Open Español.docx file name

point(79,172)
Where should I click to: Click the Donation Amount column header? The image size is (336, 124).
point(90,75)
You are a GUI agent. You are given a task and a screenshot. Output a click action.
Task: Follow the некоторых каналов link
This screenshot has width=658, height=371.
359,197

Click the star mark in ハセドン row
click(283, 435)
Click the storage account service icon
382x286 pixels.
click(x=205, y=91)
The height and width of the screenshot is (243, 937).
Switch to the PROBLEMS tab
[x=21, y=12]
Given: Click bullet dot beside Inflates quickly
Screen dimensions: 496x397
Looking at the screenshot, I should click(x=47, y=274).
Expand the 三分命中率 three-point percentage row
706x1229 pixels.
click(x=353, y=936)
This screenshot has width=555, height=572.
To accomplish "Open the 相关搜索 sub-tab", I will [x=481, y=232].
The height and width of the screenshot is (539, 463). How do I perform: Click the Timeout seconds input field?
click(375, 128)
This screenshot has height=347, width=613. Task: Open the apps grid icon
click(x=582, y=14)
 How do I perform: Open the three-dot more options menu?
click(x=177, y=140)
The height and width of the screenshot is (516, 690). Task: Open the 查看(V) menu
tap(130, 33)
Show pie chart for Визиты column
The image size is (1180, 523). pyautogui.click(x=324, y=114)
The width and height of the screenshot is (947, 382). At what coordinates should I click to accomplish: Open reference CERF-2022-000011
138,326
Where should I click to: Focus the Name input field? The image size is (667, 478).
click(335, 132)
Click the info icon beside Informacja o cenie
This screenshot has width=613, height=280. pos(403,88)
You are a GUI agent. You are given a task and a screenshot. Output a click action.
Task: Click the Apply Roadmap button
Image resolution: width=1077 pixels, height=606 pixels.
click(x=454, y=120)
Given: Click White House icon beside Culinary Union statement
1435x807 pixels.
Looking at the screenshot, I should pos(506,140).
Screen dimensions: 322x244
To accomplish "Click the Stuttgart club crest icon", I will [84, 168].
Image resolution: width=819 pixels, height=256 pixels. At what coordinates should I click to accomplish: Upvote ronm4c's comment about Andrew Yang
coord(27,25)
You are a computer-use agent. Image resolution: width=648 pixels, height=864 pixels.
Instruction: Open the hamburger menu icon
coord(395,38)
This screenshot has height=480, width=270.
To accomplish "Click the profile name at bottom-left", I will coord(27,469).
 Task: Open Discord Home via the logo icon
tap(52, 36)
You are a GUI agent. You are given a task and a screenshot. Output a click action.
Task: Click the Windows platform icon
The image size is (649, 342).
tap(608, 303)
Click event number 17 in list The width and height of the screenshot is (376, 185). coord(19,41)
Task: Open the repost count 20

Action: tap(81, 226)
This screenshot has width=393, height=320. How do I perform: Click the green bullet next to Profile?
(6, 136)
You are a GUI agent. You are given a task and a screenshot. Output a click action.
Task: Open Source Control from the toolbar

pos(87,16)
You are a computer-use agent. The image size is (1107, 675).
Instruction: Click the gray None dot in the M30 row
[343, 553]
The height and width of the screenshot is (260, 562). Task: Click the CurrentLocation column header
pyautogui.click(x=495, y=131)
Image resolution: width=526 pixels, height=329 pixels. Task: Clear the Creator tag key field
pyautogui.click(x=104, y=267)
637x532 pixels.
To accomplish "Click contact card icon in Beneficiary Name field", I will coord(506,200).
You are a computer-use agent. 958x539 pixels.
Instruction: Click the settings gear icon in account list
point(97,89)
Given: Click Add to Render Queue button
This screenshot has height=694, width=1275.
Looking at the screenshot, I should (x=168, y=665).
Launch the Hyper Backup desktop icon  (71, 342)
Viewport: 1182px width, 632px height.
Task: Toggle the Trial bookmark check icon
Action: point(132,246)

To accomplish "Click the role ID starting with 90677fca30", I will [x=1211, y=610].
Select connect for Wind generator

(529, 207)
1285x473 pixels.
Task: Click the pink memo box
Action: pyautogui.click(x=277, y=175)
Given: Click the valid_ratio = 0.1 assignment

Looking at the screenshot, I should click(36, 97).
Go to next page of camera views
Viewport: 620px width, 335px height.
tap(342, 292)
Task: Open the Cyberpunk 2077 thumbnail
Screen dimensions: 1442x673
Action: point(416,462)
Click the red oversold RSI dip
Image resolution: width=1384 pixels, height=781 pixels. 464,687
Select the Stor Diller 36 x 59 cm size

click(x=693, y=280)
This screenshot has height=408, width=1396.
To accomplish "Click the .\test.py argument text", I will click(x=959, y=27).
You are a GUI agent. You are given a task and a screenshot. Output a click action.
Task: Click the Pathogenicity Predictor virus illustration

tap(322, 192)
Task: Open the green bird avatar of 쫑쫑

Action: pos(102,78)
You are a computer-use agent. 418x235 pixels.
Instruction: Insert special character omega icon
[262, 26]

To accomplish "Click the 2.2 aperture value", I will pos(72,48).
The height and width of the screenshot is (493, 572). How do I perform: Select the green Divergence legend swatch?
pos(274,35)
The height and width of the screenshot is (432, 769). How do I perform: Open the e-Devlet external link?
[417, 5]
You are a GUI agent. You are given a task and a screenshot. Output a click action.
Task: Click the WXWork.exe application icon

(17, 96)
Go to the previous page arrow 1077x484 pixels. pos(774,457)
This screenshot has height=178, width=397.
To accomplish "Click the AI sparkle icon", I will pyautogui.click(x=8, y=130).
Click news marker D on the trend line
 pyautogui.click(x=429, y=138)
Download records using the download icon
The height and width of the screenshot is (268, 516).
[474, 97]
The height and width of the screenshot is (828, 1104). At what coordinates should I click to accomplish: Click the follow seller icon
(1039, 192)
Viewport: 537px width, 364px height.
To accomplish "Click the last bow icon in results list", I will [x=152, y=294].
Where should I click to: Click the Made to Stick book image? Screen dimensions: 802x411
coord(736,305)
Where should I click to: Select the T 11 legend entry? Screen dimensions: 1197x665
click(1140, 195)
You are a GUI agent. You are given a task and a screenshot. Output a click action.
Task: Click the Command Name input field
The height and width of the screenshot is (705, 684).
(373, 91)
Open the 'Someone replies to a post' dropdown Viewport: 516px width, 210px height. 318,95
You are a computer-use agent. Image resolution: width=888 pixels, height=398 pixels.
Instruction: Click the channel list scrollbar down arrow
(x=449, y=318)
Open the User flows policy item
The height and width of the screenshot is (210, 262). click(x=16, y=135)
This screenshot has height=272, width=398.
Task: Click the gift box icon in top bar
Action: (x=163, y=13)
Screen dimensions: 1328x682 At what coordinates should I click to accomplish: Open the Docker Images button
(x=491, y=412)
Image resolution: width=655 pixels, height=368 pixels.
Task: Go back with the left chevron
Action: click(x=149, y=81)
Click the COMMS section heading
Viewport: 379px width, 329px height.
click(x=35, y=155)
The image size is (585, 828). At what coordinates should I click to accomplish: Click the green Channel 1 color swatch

=-=-=-=-=

*TASK REQUIREMENTS:*
Lines containing the word "computer": copy each of them from the material.

*ANSWER SECTION:*
You are a computer-use agent. Image resolution: width=648 pixels, height=864 pixels.
You are a computer-use agent. The image size is (1107, 675).
You are a computer-use agent. 958x539 pixels.
You are a computer-use agent. 418x235 pixels.
You are a computer-use agent. Image resolution: width=888 pixels, height=398 pixels.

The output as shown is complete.